The Association Between Acetaminophen (PCM / Crocin) and Asthma .... Should Its Pediatric Use Be Banned?

Expert Review of Respiratory Medicine
Expert Rev Resp Med. 2013;7(2):113-122. 


During the last few decades, a huge epidemiological effort has been made all over the world in order to cast some light on the origin of asthma (or 'wheezing disorders' as a general term) and its recent increase in prevalence. The focus on genetic factors has failed to show any genetic signal strong enough to be seriously considered, and the tiny genetic signals found have never been appropriately replicated. The focus on environmental factors has provided some variable signals on the role of infections, allergens and bacterial substances, the direction of which have curiously varied from protecting to inducing asthma. The only environmental factor that has launched a large and consistent epidemiological signal, found in almost every epidemiological study addressing the issue, is previous acetaminophen exposure, which consistently increases the prevalence and clinical manifestations of every wheezing disorder under study. Is acetaminophen a real asthma promoter or an innocent bystander?

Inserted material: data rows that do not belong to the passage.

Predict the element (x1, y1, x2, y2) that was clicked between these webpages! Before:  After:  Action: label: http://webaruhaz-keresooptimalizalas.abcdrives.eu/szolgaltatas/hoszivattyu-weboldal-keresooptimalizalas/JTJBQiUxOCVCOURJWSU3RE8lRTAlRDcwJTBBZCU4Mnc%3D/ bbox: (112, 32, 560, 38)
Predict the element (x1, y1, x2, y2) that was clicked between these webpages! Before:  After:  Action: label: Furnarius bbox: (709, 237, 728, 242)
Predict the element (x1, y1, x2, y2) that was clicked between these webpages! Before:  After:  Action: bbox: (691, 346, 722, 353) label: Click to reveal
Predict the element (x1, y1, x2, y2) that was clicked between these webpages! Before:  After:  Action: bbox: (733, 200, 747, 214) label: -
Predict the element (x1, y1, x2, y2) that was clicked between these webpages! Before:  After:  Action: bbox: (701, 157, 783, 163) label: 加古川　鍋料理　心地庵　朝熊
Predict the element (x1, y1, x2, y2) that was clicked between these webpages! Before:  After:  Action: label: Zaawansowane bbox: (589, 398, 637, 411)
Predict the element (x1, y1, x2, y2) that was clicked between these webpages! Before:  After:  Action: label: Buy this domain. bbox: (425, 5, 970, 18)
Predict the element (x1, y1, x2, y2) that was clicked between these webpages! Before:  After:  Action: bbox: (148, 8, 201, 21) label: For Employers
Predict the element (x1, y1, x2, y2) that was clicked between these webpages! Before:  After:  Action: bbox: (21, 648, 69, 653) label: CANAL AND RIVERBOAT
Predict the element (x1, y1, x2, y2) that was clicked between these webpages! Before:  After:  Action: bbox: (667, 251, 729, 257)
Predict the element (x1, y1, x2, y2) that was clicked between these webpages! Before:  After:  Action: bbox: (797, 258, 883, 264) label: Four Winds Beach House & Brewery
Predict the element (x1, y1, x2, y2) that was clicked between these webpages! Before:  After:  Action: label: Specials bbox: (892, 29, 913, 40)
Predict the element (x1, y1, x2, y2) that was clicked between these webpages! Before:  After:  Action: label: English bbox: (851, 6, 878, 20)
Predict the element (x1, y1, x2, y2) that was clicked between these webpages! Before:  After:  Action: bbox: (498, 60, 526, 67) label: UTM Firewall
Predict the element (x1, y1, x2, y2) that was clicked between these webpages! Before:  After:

Too liberal use of acetaminophen in children should no longer be recommended. In the general pediatric population there is a good deal of epidemiological evidence suggesting that acetaminophen exposure increases wheezing disorders prevalence, and while awaiting the results of appropriate randomized clinical trials evaluating this intervention, yet to be designed and carried out, it seems reasonable to limit acetaminophen exposure to clinical settings where no alternatives exist, that is, when ibuprofen is not appropriate. In wheezing children, this recommendation is more strongly evidence based: this intervention (avoiding acetaminophen by using ibuprofen) has proved to decrease wheezing morbidity in this population in a large and well-designed clinical trial.
However, acetaminophen banning in the general pediatric population does not seem appropriate yet, because this intervention has not been properly evaluated to date and there are clinical situations in which children and pediatricians are devoid of an appropriate alternative antipyretic and analgesic drug. Moreover, banning or drug withdrawal is a regulatory issue and only regulatory agencies, with their wide access to safety databases, can accomplish this complex task. The time has come for them to do their part.
We cannot avoid the already classic ending: we are in urgent need for well-designed clinical trials evaluating the effect of avoiding acetaminophen exposure in children on wheezing disorders prevalence and morbidity. Pediatric community: please, move on!
Comment: It is time for pediatricians to at least start using plain Ibuprofen (without PCM) in children who have wheeze.